Copy the listing word for word, starting at the line that contains "How do I perform: Click" and continuing through the end of the listing.

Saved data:
----

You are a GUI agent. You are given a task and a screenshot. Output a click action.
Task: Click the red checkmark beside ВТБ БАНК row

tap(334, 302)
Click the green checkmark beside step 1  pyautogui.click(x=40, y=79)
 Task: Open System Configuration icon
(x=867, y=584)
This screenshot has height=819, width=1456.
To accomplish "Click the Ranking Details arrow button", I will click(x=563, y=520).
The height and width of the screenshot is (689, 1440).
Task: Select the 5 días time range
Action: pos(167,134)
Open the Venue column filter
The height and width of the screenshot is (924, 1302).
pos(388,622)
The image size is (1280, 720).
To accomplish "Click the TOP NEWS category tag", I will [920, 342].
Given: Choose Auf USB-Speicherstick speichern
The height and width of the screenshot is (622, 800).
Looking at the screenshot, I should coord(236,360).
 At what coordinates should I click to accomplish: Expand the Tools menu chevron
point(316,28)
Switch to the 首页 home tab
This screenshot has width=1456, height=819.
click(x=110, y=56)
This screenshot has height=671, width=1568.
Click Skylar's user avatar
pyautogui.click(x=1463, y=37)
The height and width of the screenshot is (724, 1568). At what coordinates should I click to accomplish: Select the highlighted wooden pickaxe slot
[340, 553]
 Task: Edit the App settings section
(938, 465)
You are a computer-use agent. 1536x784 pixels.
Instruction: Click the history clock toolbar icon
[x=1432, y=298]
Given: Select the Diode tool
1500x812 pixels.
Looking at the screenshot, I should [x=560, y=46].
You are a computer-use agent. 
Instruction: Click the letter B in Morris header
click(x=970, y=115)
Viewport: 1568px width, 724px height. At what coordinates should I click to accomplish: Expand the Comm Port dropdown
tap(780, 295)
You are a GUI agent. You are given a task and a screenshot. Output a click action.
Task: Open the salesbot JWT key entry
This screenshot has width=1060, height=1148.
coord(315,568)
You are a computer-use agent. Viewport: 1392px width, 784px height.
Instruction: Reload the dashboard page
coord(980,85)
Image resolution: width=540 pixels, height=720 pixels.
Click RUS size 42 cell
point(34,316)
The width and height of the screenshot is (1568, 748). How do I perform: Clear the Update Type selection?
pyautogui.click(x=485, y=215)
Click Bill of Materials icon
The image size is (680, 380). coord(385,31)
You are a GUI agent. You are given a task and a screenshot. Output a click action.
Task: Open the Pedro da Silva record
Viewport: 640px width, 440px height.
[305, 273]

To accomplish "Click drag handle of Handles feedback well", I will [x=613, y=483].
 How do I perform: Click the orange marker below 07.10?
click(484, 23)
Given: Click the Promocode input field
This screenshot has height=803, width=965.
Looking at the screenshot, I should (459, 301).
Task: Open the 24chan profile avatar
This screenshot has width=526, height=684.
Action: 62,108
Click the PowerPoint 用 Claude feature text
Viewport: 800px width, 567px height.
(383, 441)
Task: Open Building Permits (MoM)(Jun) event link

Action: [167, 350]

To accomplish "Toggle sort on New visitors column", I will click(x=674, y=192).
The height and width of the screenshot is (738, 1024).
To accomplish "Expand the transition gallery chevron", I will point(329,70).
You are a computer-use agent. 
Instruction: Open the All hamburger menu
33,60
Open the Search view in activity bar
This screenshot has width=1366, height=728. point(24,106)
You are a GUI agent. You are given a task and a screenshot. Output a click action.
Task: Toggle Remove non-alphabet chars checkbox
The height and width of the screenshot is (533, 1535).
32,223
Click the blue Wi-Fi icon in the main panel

----

Full solution:
 How do I perform: Click the orange marker below 07.10?
click(484, 23)
Given: Click the Promocode input field
This screenshot has height=803, width=965.
Looking at the screenshot, I should (459, 301).
Task: Open the 24chan profile avatar
This screenshot has width=526, height=684.
Action: 62,108
Click the PowerPoint 用 Claude feature text
Viewport: 800px width, 567px height.
(383, 441)
Task: Open Building Permits (MoM)(Jun) event link

Action: [167, 350]

To accomplish "Toggle sort on New visitors column", I will click(x=674, y=192).
The height and width of the screenshot is (738, 1024).
To accomplish "Expand the transition gallery chevron", I will point(329,70).
You are a computer-use agent. 
Instruction: Open the All hamburger menu
33,60
Open the Search view in activity bar
This screenshot has width=1366, height=728. point(24,106)
You are a GUI agent. You are given a task and a screenshot. Output a click action.
Task: Toggle Remove non-alphabet chars checkbox
The height and width of the screenshot is (533, 1535).
32,223
Click the blue Wi-Fi icon in the main panel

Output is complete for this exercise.